Il manque cependant, particulièrement au premier acte, la vivacité et la folie étourdissante qui enchantent l'esprit, bien que d'autres instants subliment la poésie des dialogues entre instruments, comme cors et clarinettes dans l'air de Chérubin. L'enthousiasme de Mozart n'est décidément pas facile, ni pour les musiciens, ni pour le chef.

 Ekaterina Siurina (Suzanne)

Ekaterina Siurina (Suzanne)

Très crédible dans sa violence, dans la volonté d’en découdre avec le Comte, mais aussi lorsqu’il s’agit de jouer la comédie,  Luca Pisaroni n’a besoin d’aucune exagération pour soigner un Figaro de haute tenue, et il est un peu dommage que le travail de mise en scène le pousse à chanter, dans la dernière partie, seul face au public, interpelant même l’orchestre sans que l’on en comprenne le sens.

Chérubin est le personnage le plus attendrissant de l’opéra, celui qui exprime dans une sorte de fougue de velours, le désir, les douces caresses.
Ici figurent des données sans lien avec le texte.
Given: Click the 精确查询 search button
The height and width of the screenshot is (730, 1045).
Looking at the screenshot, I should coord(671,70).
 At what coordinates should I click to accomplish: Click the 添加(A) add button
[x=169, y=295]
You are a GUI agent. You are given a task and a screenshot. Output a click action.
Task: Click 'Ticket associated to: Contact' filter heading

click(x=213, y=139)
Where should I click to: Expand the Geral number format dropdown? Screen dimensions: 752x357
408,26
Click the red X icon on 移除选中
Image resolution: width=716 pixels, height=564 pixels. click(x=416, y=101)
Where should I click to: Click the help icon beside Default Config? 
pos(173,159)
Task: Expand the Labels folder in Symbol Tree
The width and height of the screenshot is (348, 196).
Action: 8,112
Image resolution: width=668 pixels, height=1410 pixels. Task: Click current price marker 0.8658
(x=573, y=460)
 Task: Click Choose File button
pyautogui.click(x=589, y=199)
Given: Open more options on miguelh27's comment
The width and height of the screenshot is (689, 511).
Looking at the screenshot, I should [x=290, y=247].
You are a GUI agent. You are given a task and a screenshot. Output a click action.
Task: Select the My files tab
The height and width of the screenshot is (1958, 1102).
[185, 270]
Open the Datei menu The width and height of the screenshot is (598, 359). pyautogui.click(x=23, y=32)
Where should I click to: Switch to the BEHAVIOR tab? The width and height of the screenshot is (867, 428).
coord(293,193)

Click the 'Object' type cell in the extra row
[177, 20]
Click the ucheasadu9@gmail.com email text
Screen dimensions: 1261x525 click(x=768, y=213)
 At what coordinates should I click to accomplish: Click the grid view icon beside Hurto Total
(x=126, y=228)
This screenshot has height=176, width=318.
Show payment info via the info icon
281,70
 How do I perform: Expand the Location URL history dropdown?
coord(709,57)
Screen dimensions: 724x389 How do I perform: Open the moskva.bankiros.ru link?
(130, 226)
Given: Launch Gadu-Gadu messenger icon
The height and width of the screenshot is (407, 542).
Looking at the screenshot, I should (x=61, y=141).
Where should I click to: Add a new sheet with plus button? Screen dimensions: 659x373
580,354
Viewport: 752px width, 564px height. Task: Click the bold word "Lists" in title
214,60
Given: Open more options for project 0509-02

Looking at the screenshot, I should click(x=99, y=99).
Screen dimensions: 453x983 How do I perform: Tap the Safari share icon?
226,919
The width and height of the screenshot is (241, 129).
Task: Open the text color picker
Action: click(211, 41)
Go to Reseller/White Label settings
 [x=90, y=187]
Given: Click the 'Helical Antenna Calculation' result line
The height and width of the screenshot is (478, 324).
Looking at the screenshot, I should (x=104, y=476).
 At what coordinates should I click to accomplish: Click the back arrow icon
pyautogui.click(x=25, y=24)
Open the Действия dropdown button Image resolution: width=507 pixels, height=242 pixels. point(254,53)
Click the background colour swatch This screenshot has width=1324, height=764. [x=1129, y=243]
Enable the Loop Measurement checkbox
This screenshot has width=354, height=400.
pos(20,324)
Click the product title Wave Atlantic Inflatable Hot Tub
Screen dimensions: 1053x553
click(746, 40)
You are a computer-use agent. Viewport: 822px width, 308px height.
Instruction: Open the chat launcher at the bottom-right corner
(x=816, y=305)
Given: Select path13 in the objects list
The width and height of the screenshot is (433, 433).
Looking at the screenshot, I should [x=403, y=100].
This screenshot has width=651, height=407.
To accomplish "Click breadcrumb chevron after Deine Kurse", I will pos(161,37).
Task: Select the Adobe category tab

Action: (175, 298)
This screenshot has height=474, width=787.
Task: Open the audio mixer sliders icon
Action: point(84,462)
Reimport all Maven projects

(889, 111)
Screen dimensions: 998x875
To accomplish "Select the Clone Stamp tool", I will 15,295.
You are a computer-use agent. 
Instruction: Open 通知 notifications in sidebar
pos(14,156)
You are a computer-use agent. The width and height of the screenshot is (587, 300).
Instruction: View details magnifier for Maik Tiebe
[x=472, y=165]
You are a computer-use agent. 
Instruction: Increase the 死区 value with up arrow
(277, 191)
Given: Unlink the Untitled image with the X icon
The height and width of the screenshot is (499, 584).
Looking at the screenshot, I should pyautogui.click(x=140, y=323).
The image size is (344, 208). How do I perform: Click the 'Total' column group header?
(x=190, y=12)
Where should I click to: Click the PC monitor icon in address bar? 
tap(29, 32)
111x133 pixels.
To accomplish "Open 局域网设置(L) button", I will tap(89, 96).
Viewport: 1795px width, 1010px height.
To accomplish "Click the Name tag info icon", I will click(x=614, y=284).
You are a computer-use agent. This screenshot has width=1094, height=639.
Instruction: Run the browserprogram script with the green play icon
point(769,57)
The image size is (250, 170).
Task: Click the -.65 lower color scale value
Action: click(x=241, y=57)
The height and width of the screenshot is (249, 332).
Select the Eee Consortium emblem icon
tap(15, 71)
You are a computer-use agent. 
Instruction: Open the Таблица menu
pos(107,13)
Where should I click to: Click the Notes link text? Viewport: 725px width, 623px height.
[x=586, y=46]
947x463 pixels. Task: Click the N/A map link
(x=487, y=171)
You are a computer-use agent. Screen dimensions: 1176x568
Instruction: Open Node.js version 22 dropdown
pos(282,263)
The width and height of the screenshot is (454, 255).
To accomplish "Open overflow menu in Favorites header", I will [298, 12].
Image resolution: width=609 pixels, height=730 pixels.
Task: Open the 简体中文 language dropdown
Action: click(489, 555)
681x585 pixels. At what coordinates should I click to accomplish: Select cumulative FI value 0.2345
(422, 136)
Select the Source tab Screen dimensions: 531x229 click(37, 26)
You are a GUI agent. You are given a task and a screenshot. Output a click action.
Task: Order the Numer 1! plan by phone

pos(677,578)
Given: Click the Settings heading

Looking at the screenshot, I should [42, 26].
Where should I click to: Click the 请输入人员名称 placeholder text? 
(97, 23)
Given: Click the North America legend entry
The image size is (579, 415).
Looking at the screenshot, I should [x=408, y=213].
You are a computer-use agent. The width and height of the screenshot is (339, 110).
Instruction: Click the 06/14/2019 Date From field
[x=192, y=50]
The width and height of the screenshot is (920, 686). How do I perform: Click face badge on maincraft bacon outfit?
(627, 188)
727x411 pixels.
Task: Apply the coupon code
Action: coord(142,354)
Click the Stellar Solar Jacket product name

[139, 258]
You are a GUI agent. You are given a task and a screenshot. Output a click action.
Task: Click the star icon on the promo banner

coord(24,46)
Karine Deshayes ne respecte cependant pas toujours l’esprit enjôleur du jeune garçon, avec des sortes d’à-coups et surtout un soudain jaillissement douloureux qui n’est pas fortuit, et sonne plus comme un réflexe vocal gênant. Le jeune garçon est ainsi en bouillonnement permanent.

Ludovic Tézier (Le Comte Almaviva) et Karine Deshayes (Chérubin)

Ludovic Tézier (Le Comte Almaviva) et Karine Deshayes (Chérubin)

On connaît bien Ludovic Tézier, chacun de ses rôles laisse une trace dans la mémoire car il a de la présence, mais en Comte on retrouve encore un peu de cette raideur et de cette fausse froideur qui ne lui conviennent pas vraiment.
Ce n’est pas un hasard si Werther et Posa sont pour l’instant ses deux rôles les plus réussis à l'Opéra Bastille, car ils ont en eux une noblesse d’âme, une noirceur élevée qui lui sont plus naturelles, et surtout, ces deux personnages sont sincères.

Barbara Frittoli (La Comtesse Almaviva)

Barbara Frittoli (La Comtesse Almaviva)

Parmi les seconds rôles, Maria Virginia Savastano, élève de l’atelier lyrique de l’Opéra de Paris, interprète une sage et mélodieuse Barbarine, et même impertinente, Ann Murray chante une Marcelline forte, à côté de laquelle Bartolo (Robert Lloyd) paraît plus effacé, et Robin Leggate restitue finement l'humour souriant de Don Basilio.